FCPA Professor has chronicled for years numerous “not so finest FCPA moments” of the media (see herehere, here, here and here) and the latest is courtesy of this Newsweek article.

If the definition of fake news includes published material with objectively false information, then portions of the Newsweek article is fake news. This post is particularly timely following DOJ Compliance Counsel Hui Chen recently calling out certain compliance commentary for its lack of precision and intellectual rigor and her call for a #precisionmatters hashtag on social media.

The Newsweek article is primarily about the “Combating Global Corruption Act of 2017,” a bill recently introduced in the Senate that was highlighted on FCPA Professor a few weeks ago (see here). The bill is hardly a “sweeping anti-corruption law” as the Newsweek headline proclaims, but that is an opinion statement and not objectively false.

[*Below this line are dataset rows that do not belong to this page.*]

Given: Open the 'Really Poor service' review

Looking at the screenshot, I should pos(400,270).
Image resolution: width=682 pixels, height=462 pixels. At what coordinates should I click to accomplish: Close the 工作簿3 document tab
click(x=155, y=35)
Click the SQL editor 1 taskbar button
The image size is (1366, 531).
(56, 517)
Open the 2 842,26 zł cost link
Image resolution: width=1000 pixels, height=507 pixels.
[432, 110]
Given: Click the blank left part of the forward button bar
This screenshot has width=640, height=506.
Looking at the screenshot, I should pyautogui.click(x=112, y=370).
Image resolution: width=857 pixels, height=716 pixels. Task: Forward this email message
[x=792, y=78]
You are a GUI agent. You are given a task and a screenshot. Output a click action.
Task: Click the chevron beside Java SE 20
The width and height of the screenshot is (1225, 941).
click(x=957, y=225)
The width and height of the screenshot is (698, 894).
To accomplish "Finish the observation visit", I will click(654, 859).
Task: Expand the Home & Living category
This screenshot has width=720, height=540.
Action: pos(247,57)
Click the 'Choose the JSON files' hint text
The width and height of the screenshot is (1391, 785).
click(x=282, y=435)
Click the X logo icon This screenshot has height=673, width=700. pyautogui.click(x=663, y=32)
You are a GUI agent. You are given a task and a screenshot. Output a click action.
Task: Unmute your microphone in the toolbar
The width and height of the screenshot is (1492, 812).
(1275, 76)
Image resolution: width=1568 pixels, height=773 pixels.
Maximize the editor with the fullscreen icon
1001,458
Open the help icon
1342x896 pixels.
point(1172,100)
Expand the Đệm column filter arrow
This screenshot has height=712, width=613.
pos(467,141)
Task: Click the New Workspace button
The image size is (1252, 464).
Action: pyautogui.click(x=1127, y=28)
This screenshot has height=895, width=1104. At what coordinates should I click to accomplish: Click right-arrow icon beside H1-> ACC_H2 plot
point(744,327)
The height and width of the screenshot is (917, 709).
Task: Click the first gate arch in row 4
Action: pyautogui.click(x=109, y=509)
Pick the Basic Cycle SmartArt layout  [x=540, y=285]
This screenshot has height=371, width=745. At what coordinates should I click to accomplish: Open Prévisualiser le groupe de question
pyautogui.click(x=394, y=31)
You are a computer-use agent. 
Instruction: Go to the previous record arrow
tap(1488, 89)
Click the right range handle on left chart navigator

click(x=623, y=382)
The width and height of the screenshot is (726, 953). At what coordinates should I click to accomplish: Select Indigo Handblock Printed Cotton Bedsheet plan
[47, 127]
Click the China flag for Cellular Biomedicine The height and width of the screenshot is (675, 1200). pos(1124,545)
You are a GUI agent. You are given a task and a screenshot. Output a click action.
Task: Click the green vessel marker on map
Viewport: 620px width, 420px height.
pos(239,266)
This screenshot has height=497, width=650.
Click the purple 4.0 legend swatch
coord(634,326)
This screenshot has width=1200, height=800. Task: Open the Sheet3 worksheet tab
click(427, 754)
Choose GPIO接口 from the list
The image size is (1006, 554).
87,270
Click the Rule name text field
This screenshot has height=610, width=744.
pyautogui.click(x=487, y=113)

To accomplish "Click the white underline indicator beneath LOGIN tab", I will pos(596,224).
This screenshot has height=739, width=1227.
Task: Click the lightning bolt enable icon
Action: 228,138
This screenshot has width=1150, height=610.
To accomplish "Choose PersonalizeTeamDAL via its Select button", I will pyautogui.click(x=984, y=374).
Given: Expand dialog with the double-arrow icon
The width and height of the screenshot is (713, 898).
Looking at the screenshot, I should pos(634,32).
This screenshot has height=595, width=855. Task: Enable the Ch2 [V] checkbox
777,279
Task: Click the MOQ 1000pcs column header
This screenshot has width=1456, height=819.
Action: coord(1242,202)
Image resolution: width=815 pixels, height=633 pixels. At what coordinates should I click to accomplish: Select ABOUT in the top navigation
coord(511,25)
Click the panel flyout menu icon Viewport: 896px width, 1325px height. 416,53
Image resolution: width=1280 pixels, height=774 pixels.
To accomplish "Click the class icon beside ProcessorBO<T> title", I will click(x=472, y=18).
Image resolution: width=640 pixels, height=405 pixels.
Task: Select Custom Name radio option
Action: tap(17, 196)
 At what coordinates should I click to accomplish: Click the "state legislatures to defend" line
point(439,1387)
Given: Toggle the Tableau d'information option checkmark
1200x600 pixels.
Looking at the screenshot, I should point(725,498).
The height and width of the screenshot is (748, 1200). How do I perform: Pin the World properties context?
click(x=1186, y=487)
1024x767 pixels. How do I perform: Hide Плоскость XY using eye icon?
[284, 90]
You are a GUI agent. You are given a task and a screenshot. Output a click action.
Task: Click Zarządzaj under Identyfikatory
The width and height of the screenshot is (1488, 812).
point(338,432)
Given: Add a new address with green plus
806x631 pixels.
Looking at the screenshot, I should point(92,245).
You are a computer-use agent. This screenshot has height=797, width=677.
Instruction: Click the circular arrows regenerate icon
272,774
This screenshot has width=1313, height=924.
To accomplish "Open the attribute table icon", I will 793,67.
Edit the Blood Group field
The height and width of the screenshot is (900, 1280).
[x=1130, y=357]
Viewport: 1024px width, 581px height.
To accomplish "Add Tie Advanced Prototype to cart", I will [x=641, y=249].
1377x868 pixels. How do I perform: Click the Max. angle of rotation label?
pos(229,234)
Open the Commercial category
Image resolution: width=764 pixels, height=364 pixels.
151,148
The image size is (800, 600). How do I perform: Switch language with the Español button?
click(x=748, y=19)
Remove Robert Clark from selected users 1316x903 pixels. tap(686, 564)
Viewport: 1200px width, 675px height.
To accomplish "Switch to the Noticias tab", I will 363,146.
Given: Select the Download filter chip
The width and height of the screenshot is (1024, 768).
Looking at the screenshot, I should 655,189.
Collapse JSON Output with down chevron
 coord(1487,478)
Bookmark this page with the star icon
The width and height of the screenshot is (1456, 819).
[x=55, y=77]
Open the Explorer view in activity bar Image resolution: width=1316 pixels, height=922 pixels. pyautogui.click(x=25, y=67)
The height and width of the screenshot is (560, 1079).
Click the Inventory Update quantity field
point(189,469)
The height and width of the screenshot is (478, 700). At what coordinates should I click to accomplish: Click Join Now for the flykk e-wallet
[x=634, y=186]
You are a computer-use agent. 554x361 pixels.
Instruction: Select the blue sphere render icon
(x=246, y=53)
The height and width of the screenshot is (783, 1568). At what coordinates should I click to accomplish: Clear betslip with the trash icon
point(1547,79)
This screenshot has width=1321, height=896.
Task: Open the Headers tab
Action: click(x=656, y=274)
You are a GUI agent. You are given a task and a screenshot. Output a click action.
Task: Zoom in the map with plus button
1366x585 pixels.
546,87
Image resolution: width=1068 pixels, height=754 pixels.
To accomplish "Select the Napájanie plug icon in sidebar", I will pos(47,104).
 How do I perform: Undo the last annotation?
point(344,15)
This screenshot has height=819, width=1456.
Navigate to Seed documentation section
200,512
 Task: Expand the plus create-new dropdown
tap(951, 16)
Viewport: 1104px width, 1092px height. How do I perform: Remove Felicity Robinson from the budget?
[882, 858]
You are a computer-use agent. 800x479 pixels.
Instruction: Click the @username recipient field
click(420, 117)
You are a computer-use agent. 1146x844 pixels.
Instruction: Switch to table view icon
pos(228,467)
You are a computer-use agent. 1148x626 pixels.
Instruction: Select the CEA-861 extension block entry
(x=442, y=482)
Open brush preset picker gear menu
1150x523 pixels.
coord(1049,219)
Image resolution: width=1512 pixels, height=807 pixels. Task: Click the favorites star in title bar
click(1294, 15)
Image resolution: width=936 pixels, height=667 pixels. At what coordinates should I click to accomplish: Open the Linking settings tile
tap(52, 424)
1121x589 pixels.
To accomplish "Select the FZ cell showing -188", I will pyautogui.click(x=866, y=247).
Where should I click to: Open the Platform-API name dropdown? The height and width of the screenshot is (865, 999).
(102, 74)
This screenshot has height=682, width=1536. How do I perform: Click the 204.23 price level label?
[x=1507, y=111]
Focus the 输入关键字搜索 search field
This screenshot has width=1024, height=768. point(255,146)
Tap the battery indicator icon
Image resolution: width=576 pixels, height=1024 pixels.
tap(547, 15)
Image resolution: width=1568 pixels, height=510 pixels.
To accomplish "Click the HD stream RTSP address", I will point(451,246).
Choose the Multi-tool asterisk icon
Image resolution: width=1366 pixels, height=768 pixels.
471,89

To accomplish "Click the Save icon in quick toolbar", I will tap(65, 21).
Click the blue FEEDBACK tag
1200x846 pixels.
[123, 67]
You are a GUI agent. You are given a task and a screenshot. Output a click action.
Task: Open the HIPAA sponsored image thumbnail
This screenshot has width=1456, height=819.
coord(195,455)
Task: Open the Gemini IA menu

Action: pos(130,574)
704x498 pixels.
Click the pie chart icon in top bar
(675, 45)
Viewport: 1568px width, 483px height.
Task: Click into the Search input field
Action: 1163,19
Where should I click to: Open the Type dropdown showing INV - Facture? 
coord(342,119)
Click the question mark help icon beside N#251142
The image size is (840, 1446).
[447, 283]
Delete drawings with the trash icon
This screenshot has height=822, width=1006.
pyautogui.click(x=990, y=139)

Like so many other media outlets have, the Newsweek article mentions the incredibly flawed March New Yorker Trump Organization article (see here and here for prior FCPA Professor posts) and states that, under the FCPA, “U.S. companies cannot benefit, even unknowingly, from a foreign partner’s corruption.” This is most certainly not an accurate description of the FCPA’s anti-bribery provisions, but not the most egregious objectively false information in the Newsweek article.

The most egregious is the following two sentences from the article:

“In 1977, Washington implemented the Foreign Corrupt Practices Act (FCPA), which prevents U.S. citizens and companies working abroad from bribing foreign entities. The first legislation of its kind, the FCPA also prevents foreign companies from doing the same in the United States.”

There are three objectively false statements about the FCPA in these two sentences.

First, the FCPA does not just capture U.S. citizens and companies working abroad. The FCPA’s anti-bribery provisions also apply to foreign companies with shares traded in the U.S. (of which there are many) as well as foreign companies and foreign citizens to the extent certain jurisdictional elements have been met.

Second, the FCPA does not prohibit “bribing foreign entities.” For starters, that depends what the “b” word means, but the FCPA generally prohibits the offer or payment of money or anything of value to a “foreign official” to obtain or retain business. “Foreign official” is defined in the FCPA to mean “any officer or employee of a foreign government or any department, agency, or instrumentality thereof, or of a public international organization, or any person acting in an official capacity for or on behalf of any such government or department, agency, or instrumentality, or for or on behalf of any such public international organization.”

Third, is the absurd statement the FCPA also “prevents foreign companies from doing the same [bribery presumably] in the United States.” The FCPA’s anti-bribery provisions have nothing to do with “bribery” of U.S. officials, there is a separate law for this, and again (as stated above) the FCPA’s anti-bribery provisions require the existence of a “foreign official” in the alleged bribery scheme.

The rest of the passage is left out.